## JOB
Can you copy out, word for word, the rows starting at the one containing "The height and width of the screenshot is (1024, 493)." and ending at the one containing "I want to click on y-tick-label: 80%, so", with both of those included?

## DATA FOR THE TASK

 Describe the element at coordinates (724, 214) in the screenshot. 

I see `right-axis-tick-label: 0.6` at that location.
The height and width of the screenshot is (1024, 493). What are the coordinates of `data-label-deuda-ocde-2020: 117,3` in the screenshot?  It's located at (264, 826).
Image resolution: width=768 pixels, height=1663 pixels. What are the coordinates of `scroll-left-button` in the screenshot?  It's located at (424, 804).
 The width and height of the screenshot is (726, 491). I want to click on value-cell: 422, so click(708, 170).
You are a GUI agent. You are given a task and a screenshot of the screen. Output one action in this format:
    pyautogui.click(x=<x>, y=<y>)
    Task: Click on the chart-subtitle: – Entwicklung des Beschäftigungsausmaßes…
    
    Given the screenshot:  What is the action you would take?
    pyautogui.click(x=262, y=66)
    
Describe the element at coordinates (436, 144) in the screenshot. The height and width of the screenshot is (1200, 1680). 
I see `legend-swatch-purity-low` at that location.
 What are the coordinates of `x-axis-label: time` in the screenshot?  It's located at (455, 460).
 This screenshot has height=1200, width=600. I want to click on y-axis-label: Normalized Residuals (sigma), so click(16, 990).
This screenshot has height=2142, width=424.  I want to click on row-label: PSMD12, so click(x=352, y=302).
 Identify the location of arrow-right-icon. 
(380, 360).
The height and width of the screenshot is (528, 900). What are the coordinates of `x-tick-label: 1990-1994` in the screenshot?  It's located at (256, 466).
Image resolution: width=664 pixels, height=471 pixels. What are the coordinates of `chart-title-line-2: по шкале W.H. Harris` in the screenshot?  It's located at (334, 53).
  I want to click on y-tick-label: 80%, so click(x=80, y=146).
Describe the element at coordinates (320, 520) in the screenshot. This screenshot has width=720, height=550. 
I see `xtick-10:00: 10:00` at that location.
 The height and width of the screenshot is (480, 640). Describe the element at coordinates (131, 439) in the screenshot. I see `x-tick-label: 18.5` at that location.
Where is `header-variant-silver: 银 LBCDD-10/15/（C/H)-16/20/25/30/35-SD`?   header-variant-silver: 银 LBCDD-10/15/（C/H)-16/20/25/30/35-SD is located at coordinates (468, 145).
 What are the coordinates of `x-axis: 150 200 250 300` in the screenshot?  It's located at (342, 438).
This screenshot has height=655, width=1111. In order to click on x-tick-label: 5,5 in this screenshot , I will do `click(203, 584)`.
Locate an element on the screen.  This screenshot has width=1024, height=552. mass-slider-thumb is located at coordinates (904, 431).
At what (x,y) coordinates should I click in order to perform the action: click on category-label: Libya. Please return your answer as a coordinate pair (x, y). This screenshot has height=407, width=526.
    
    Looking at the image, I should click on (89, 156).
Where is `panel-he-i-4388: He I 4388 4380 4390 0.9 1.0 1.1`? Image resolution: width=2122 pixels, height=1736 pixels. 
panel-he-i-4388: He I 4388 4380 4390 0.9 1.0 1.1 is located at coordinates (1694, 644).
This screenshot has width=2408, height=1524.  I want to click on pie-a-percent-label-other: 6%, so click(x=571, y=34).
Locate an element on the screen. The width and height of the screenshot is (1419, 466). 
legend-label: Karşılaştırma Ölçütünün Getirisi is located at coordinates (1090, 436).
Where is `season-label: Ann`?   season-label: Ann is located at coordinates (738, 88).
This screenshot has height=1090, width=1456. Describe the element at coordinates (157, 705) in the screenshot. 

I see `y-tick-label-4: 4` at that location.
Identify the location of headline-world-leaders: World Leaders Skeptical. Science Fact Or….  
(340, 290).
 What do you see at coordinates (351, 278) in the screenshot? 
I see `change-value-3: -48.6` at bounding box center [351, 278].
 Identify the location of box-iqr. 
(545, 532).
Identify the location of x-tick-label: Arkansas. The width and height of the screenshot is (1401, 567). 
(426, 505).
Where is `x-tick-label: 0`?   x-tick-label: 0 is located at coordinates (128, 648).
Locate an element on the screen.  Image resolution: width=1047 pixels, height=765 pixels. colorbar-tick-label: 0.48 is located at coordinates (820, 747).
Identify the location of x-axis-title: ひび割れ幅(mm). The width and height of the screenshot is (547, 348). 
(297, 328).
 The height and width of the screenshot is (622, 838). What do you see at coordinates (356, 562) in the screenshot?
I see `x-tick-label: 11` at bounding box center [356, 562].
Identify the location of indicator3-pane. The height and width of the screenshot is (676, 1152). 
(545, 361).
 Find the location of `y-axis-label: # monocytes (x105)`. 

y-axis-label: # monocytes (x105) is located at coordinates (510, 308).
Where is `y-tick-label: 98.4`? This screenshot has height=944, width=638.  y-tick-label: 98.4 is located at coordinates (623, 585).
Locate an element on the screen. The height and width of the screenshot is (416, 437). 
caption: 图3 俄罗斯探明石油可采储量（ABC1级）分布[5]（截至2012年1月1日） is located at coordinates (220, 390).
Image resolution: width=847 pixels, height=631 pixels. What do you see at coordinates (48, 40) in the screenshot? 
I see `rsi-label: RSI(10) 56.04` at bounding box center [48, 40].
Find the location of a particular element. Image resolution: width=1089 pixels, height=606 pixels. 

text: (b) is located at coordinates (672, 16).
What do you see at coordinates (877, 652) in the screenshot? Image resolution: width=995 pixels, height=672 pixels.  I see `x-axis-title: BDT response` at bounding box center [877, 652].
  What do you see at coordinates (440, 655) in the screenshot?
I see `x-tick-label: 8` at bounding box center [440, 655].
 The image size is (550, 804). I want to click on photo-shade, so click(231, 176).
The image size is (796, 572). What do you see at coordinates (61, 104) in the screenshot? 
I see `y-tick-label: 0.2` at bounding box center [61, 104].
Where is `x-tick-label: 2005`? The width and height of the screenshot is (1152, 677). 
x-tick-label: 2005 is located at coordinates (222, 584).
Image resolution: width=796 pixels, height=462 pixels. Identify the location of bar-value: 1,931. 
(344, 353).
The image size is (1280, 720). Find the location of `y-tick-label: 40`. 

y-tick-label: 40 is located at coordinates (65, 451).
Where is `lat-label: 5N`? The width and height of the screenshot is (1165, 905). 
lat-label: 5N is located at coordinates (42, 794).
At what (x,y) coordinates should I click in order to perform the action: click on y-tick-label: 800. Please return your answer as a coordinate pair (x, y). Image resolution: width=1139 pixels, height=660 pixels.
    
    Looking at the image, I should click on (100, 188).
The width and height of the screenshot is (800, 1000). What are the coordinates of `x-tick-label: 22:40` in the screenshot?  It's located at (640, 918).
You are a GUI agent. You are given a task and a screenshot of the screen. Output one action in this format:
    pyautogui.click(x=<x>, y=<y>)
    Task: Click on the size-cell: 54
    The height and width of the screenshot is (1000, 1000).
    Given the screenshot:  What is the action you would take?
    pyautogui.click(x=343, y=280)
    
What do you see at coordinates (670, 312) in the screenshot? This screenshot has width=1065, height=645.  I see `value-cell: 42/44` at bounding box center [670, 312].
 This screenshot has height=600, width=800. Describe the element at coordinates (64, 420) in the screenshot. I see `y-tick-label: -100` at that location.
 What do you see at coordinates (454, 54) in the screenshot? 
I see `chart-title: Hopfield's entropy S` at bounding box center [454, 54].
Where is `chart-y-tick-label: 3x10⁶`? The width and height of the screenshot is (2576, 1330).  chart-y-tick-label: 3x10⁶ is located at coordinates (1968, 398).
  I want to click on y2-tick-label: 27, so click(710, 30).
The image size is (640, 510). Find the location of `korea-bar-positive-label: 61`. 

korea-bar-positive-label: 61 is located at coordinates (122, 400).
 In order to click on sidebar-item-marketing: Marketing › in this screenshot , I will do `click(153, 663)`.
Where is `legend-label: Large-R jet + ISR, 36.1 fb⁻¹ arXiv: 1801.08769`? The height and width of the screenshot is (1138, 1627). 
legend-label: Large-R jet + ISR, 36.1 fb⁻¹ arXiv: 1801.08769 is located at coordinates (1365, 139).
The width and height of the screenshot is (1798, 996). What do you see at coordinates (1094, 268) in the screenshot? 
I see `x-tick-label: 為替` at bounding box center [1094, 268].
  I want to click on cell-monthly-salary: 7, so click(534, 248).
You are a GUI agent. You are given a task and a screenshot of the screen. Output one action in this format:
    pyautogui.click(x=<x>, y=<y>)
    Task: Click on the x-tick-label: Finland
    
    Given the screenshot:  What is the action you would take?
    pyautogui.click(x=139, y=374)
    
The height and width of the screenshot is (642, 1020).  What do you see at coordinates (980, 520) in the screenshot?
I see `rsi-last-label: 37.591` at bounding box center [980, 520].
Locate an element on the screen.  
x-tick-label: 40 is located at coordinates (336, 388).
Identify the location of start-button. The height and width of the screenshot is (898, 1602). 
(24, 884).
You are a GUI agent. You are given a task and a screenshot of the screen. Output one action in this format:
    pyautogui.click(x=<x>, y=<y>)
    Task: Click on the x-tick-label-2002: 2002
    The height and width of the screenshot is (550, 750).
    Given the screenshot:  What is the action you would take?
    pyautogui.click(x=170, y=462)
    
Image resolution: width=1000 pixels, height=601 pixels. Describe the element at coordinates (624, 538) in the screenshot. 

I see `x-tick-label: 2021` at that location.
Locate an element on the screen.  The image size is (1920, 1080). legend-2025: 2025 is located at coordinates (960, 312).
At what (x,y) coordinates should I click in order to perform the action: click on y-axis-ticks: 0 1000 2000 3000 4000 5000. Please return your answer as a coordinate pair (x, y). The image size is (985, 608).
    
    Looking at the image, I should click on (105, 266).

## REPLY
The height and width of the screenshot is (1024, 493). What are the coordinates of `data-label-deuda-ocde-2020: 117,3` in the screenshot?  It's located at (264, 826).
Image resolution: width=768 pixels, height=1663 pixels. What are the coordinates of `scroll-left-button` in the screenshot?  It's located at (424, 804).
 The width and height of the screenshot is (726, 491). I want to click on value-cell: 422, so click(708, 170).
You are a GUI agent. You are given a task and a screenshot of the screen. Output one action in this format:
    pyautogui.click(x=<x>, y=<y>)
    Task: Click on the chart-subtitle: – Entwicklung des Beschäftigungsausmaßes…
    
    Given the screenshot:  What is the action you would take?
    pyautogui.click(x=262, y=66)
    
Describe the element at coordinates (436, 144) in the screenshot. The height and width of the screenshot is (1200, 1680). 
I see `legend-swatch-purity-low` at that location.
 What are the coordinates of `x-axis-label: time` in the screenshot?  It's located at (455, 460).
 This screenshot has height=1200, width=600. I want to click on y-axis-label: Normalized Residuals (sigma), so click(16, 990).
This screenshot has height=2142, width=424.  I want to click on row-label: PSMD12, so click(x=352, y=302).
 Identify the location of arrow-right-icon. 
(380, 360).
The height and width of the screenshot is (528, 900). What are the coordinates of `x-tick-label: 1990-1994` in the screenshot?  It's located at (256, 466).
Image resolution: width=664 pixels, height=471 pixels. What are the coordinates of `chart-title-line-2: по шкале W.H. Harris` in the screenshot?  It's located at (334, 53).
  I want to click on y-tick-label: 80%, so click(x=80, y=146).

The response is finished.